The results indicate FastPass+ is not causing significant changes to standby wait times:
- Wait times are increasing less than 1 minute, on average, across all attractions at all parks
- Super-headliner attractions have seen a small drop (under 1 minute) in standby waits
This indicates FastPass+’s impact on wait times is at the low end of Disney’s original estimates. Here’s the breakdown by park and ride type:
And Now, The Math
The challenge in doing this analysis is in attributing an increase or decrease that you observe, to a particular change in circumstances. If standby times go up, can we be sure that the increase is due to the new system?
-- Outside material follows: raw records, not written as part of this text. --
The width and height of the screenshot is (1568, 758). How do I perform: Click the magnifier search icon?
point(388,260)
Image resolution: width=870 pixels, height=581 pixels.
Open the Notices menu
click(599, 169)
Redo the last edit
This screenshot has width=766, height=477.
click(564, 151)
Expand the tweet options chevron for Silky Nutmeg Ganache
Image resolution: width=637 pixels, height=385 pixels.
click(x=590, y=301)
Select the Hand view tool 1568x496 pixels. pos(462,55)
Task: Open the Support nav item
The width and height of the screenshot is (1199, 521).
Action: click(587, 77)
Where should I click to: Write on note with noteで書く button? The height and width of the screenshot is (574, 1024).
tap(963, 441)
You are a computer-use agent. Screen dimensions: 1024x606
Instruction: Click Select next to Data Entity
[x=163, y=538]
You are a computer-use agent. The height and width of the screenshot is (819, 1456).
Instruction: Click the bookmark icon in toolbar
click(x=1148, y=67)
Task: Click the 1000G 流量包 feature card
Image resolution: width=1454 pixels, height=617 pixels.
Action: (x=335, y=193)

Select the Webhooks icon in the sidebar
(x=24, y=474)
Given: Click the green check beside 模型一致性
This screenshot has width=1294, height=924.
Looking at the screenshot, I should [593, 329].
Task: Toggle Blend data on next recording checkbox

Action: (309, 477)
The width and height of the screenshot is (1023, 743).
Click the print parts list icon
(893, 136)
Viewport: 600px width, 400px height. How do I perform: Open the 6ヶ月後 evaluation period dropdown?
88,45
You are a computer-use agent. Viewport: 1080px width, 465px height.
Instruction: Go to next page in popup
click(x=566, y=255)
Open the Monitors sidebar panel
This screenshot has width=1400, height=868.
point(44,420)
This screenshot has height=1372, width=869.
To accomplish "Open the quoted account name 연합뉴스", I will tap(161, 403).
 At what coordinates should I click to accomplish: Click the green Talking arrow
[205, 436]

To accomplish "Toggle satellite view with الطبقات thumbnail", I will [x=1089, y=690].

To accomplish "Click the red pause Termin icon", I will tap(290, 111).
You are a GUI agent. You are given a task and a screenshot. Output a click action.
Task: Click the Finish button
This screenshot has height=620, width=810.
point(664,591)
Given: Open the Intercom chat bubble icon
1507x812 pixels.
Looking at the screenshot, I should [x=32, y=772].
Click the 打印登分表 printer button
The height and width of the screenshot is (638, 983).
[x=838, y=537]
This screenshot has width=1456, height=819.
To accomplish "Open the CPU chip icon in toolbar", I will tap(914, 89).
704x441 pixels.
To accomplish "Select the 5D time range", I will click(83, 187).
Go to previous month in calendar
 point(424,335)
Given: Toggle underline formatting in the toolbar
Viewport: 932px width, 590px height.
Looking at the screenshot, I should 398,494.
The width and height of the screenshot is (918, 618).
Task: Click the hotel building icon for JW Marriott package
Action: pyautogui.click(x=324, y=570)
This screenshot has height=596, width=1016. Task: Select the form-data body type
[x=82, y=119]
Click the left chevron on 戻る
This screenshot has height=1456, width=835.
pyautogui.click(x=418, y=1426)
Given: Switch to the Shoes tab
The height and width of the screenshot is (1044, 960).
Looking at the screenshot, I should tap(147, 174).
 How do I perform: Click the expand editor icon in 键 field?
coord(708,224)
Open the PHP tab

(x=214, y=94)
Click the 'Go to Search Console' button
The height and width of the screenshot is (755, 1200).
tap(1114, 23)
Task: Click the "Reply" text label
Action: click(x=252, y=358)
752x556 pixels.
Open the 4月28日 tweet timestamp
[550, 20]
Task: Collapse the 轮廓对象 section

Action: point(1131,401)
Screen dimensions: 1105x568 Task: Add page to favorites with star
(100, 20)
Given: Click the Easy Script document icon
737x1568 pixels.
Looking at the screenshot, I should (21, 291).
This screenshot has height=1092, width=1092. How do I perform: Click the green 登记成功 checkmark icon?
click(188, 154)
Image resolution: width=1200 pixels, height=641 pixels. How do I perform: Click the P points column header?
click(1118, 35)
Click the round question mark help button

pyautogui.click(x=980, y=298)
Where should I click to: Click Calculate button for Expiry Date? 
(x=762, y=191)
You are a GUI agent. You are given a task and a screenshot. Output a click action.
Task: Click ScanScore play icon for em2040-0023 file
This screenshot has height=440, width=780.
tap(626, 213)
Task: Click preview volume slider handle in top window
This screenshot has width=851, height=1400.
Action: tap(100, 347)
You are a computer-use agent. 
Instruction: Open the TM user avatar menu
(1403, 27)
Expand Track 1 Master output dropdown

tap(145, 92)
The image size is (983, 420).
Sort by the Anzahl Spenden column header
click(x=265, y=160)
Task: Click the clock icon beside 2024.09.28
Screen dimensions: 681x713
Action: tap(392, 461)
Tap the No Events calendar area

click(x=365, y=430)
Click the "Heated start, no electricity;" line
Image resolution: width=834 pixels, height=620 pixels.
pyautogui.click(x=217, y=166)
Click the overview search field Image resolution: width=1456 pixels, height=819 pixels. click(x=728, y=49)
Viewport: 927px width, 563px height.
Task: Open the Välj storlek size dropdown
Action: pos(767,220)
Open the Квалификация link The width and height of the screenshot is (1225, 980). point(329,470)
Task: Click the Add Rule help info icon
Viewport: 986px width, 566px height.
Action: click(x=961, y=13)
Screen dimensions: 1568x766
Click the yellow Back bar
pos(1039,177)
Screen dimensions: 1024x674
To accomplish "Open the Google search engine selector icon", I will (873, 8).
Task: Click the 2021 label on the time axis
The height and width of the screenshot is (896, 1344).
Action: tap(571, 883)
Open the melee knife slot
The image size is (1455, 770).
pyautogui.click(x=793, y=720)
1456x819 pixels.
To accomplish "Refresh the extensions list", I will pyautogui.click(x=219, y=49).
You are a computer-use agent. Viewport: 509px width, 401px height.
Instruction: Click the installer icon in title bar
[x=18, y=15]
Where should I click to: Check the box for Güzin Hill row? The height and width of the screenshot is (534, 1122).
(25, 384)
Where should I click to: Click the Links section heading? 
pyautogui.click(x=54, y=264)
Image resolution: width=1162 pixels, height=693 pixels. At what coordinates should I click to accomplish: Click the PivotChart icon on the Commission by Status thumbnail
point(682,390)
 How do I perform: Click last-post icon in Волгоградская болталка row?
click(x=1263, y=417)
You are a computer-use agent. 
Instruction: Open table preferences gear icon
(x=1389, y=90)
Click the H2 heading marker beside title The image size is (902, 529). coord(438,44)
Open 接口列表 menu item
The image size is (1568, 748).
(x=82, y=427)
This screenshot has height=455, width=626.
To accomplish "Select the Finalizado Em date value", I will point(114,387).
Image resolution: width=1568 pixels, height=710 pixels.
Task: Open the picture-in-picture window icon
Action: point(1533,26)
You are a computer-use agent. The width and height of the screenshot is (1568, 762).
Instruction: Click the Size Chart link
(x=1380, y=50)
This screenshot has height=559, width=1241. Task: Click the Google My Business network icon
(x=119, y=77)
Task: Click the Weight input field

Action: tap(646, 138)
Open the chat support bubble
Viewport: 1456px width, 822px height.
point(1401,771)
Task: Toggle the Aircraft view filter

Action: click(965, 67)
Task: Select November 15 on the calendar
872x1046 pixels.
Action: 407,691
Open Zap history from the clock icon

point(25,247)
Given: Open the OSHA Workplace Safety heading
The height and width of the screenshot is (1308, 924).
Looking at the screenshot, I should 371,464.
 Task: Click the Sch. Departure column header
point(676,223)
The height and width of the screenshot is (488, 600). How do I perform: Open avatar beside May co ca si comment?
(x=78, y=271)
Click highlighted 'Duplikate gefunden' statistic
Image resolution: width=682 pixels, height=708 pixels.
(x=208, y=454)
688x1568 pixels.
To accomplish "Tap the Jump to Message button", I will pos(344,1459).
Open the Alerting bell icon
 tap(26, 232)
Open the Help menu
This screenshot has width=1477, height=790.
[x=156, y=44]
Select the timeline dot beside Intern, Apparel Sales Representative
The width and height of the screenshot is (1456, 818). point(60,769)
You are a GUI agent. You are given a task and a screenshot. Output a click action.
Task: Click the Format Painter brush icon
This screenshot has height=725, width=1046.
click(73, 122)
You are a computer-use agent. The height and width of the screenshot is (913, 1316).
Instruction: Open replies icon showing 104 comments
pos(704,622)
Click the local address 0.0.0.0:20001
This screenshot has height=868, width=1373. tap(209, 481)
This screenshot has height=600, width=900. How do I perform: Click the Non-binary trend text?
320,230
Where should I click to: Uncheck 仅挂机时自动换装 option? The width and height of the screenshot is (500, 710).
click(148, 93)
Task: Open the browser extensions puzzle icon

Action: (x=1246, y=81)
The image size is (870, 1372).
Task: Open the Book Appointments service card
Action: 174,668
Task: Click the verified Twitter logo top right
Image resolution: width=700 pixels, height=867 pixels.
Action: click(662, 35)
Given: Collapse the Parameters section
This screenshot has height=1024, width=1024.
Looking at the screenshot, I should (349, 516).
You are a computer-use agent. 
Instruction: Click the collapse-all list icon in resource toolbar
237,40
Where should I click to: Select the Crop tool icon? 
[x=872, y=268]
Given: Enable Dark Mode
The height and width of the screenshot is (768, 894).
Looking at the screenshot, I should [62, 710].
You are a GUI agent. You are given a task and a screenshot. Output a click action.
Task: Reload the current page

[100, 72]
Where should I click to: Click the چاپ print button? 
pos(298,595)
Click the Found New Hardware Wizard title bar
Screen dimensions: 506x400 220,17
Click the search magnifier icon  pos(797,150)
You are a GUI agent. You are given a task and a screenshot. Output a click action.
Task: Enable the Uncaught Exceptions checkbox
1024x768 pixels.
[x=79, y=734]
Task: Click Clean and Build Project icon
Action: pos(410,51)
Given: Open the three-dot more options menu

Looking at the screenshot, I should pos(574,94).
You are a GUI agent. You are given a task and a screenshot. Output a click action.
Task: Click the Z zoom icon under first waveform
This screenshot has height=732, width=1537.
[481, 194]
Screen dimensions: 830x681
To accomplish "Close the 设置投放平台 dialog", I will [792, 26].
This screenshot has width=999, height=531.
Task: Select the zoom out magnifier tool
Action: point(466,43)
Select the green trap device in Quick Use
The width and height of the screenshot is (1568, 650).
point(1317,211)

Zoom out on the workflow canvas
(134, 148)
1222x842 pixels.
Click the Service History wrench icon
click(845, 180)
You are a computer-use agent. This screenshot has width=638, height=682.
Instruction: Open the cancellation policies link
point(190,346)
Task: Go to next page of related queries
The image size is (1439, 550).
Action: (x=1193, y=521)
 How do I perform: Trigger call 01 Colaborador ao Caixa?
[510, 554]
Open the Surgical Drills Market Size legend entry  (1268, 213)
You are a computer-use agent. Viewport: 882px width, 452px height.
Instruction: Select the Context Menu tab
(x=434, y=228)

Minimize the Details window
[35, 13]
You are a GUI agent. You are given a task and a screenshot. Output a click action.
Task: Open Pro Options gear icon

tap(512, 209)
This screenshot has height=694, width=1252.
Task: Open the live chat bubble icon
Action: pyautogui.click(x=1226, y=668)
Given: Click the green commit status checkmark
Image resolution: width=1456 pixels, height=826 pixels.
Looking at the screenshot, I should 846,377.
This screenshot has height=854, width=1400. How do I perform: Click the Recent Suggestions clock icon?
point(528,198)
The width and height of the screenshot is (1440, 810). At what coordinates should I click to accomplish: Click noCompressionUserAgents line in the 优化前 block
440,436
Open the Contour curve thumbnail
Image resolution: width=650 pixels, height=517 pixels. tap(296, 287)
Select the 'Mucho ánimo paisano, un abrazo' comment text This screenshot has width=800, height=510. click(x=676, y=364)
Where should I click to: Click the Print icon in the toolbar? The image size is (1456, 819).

In reality, it may just be due to a general increase in attendance. So we must work some statistical magic to find the partial dependence of the new FastPass+ system as it relates to standby waits. That is, holding all other factors constant, we want to find the level of increase or decrease on the standby waits due only to FastPass+.
The most popular attractions that were part of the legacy FASTPASS system (the old one) experienced a small decrease in standby times when the new system took over. Meanwhile, the other attractions experienced a small increase in standby times. And we know that the changes are not due to fluctuations in attendance, weather or the economy, because we held those factors constant during this analysis.
This could indicate something about the new system. Here are a couple of theories as to why headliner standby waits are lower:
- Fewer Repeat Riders Legacy FASTPASS made it easy for savvy guests to ride headliner attractions several times a day without waiting in the standby line. With FastPass+ the rules don’t allow it. So, it may be that FastPass+ is drawing a few hundred guests a day to the less popular attractions that might have otherwise experienced a second or third ride on a Super-Headliner. With less Fastpass users later in the day, that means that the Standby lines get a little bit shorter.
- Better Crowd Distribution Guests have more attractions to choose from with FastPass+, and these attractions are spread throughout the parks. It’s possible that by moving guests to these other attractions, FastPass+ is more evenly spreading guests around attractions. This would explain the move of guests from headliner attraction lines, which are getting shorter, to lines at secondary attractions, which are increasing.
Again, this is a first look. Also, we’ve not yet studied how long the waits are to redeem FastPass+ reservations. Some folks are reporting very long lines here, sometimes exceeding the averages we saw with FASTPASS returns. We’re still working on measuring this.
The next big FastPass+ event will be when off-site guests can make FastPass+ reservations prior to entering the park sometime this spring. We’ll continue to monitor changes in standby waits during that time and provide updates along the way.